Sunday, November 13, 2011

Cheating is way more fun than decluttering

What is it about "our stuff" that makes us hold on to things, even if they no longer fit in our lives? 
My house woke me up in the wee hours this morn. The wind must've blown hard enough to bang the porch swing into the house, and I woke up disoriented and momentarily afraid of the darkness. As a child, I was afraid that mice came out in the dark, and I guess I've held on to some of that old fear of darkness despite the fact that we've never had a mouse in this house. Guess some old habits are hard to leave behind forever. Same goes for some objects.
   My angel with a broken, glued wing has been around as long as I can remember, and I distinctly remember unpacking my stone mushroom in a new home in Tennessee, when I was twelve or thirteen. I've moved MANY times since then, and with each move, I became more and more discriminating about sentimental attachments.
   But there are still a few hold outs. Neither this angel nor this mushroom ever gets displayed in our home anymore. Other mementos with far more value--whether sentimental or monetary--have displaced these two trinkets. They're usually "out of sight, out of mind," so why am I finding it so hard to finally let go?
   Yesterday was cheat day, and I had a fine time eating pasta and cake. Soo easy eating what I want when I want it. Wish decluttering were as easy as cheating!


Sue said...

I really don't see the harm in keeping those trinkets from the past. Sounds like they give you some good memories when you come across them. Toss them in a showbox and put it away. Someday you'll be glad you kept them.

Anonymous said...

oh yes..I really know those old stuff (and your feelings), but I am also glad that it is not too much. From time to time I gave up some old stuff, I felt better then and I generally like to have not too much. What I still have are my first shoes (!) and some other things. So I always decide on how important these thing are for me, but I also believe that we will leave this world on one day and leave all these things..

Dmarie said...

@Sue, yeah, it's "someday" that makes it hard to let go.
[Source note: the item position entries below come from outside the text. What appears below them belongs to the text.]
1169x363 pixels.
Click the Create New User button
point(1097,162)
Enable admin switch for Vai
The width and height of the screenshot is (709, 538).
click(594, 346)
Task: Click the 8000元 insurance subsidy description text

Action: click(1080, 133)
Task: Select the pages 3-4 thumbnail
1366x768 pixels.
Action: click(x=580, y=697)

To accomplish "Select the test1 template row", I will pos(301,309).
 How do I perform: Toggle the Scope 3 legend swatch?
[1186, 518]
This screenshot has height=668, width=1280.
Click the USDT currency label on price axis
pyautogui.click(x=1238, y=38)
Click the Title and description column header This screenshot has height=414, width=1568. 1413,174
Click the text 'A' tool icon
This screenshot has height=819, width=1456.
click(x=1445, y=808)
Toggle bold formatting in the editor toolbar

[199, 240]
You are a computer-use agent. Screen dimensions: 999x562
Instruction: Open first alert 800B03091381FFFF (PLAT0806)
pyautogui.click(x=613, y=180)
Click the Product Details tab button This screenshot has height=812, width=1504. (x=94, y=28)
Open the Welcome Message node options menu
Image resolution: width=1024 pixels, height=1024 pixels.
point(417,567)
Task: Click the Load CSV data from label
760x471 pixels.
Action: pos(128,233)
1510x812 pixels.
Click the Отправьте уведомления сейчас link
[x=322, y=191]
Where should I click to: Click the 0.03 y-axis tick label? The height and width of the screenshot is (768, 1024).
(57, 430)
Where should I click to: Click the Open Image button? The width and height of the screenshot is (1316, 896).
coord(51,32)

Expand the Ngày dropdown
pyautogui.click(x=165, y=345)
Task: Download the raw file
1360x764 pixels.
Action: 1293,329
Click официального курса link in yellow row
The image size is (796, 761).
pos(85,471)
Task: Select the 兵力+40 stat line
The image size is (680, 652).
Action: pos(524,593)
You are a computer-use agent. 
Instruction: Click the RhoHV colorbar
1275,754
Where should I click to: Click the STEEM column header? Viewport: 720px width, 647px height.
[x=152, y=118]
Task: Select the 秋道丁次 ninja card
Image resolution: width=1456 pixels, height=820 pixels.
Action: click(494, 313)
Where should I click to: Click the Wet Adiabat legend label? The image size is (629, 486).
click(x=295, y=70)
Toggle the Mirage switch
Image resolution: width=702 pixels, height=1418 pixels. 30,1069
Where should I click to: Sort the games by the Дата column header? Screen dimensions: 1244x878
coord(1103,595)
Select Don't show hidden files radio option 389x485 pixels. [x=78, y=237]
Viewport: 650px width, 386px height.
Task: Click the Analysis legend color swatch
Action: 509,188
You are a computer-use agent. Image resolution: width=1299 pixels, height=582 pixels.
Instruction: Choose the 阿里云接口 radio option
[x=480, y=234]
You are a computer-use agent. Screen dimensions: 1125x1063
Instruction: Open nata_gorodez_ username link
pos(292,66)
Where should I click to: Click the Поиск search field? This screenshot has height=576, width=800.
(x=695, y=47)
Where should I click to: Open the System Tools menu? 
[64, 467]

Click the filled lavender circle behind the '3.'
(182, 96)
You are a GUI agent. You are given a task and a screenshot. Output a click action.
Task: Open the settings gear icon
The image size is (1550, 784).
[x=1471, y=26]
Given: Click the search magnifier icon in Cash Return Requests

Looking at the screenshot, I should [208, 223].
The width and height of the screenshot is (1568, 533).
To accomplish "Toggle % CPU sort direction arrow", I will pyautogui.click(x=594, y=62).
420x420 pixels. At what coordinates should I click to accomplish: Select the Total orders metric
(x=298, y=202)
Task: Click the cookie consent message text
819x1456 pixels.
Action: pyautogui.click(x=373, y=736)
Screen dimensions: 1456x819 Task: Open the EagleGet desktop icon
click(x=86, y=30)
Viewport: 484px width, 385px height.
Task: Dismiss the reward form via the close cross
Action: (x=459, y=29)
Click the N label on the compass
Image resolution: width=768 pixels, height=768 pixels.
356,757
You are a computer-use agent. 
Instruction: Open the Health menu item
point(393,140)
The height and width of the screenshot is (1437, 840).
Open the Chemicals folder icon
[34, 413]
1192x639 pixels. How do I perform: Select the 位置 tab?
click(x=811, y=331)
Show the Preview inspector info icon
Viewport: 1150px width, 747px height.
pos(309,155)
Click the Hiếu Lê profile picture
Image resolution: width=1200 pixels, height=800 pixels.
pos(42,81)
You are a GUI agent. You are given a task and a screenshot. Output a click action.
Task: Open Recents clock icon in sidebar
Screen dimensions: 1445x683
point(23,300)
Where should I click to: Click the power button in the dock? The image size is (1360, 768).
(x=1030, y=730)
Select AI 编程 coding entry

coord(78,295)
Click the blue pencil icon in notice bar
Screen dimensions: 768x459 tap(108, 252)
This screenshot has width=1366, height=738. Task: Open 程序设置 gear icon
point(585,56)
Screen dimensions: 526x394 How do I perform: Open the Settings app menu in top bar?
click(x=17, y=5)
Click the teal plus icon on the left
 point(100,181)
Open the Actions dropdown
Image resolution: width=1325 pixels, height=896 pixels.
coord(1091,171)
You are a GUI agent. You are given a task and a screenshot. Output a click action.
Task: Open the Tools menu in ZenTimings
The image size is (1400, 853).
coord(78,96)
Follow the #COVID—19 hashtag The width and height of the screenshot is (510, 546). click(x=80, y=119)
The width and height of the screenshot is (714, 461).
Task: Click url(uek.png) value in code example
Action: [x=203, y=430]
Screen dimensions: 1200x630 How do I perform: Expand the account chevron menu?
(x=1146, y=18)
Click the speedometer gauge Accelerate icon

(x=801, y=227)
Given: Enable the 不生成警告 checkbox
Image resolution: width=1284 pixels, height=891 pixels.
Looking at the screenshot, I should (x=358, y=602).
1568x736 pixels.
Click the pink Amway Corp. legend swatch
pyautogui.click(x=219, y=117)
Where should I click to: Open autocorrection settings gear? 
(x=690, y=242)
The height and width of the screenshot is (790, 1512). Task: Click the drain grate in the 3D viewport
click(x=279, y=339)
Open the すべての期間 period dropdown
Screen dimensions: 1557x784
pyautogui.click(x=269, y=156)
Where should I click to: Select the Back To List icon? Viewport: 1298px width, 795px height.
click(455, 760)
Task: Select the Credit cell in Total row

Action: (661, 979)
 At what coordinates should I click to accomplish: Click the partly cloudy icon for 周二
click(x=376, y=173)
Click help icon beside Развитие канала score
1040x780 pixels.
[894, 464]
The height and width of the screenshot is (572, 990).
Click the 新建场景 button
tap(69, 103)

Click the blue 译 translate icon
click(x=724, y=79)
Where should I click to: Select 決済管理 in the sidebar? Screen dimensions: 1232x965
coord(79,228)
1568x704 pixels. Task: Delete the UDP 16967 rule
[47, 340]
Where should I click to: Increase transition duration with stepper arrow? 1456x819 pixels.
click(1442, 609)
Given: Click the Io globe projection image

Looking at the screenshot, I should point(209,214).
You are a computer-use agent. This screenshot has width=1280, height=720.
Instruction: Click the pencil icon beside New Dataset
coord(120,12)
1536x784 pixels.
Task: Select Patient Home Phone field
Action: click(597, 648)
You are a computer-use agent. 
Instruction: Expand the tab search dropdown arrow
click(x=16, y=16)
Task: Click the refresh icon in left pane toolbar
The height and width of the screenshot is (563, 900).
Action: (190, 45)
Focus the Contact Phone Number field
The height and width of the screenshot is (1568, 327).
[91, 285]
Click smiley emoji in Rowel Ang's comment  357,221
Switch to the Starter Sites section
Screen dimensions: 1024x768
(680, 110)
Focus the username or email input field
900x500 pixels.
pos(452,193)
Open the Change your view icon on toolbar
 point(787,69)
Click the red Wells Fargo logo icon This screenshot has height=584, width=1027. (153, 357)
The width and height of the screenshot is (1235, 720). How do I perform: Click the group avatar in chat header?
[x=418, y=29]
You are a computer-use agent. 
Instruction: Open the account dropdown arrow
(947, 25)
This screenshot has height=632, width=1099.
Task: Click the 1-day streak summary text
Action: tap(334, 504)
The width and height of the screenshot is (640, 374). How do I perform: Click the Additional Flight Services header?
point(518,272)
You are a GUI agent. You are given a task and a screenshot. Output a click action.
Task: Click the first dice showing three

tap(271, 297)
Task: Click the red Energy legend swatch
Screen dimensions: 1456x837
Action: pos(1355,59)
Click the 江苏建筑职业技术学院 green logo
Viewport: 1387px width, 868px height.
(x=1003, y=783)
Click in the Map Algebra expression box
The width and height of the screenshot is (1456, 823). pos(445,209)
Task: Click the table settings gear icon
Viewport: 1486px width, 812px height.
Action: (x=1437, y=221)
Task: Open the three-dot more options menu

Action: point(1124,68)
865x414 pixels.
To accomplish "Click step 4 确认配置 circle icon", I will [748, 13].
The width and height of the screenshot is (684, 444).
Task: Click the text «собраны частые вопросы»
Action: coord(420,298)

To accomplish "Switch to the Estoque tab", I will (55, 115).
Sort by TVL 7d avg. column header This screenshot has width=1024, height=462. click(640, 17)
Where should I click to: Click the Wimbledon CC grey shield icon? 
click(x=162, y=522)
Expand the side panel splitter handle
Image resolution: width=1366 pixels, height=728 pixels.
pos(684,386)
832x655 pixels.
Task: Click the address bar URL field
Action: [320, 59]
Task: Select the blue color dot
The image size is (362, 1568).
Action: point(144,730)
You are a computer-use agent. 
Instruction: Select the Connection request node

What if when I'm an older than old lady, those trinkets are all the memories I have left? ;)
@JenMuna, watching some loved ones die and leave behind everything for the next generation to deal with is part of why I am trying to embrace minimalism. I find it so sad to think we spend a lifetime accumulating stuff that can all be gone in a moment, as when the majority of my great aunt's stuff was auctioned off after her death. *sigh*

Practical Parsimony said...

I think we should keep what we want and let it go when we die. Did you ever think it is sometimes a comfort for people to go through a parent's like belongings and say goodbye a thousand time? I am not talking about hoarders here. I have things I want to keep and I will keep those things until I just don't care about them anymore or I die.

Not talking hoarding here, but why are people trying to spare children of the ritual of going through and deciding what it to be kept by the next generation.

I think it is important in the circle of life. This is not about saving 75 years of utility bills or the warranties from the last four stoves, plus the manuals. One utility bill is interesting and the manuals can be sold online.

There is a family ledger that tells the prices of things bought. It is interesting, like one utility bill would be. I don't like to destroy the past. Like I said, not talking hoarding cats and rotten food or every baby tooth or every pair of shoes.

Maybe at the end of your life, your children will caress the things you love. Don't ask them now. You are still

I would keep my first shoes. Why not?

Practical Parsimony said...

Okay, not spelling or punctuating right. Please read over it since I cannot snatch it back to

becky3086 said...

I have gotten better about letting some things go lately but I still have way too much stuff.
I guess yesterday was my "cheat" day although I have not take pasta out of my diet. I would not however have eaten the goulash that Phil made yesterday if my experimental soup hadn't turned out to be so nasty.

Anonymous said...

I believe it's good to keep things from our childhood or past to show our children or grandchildren the things we had...Why else would I and many others so desperately be trying to find things from the past ..say our parents had/displayed..or our grandparents...:) I seek my Granny's kitchen ware..

ff said...

Confession! I cheat with decluttering all the time. Instead of getting rid of stuff, I put it in a closet where I'll forget about it until the next time I "clean."

Dmarie said...

@Practical, no worries...even tho' I am meticulously whittling down my possessions, there will be MORE than enough for our DD to sift through when the time comes.
@Becky, OUCH, hate it when a soup turns on me! ;)
@Blessings, I furnished DD's 1st kitchen (when she was at university) with several pieces bought at antique shops and yard sales that were duplicates of mine. Wanted her to feel at home. LOTS of my kitchen ware was bought because it reminded me of my grandparents' kitchens!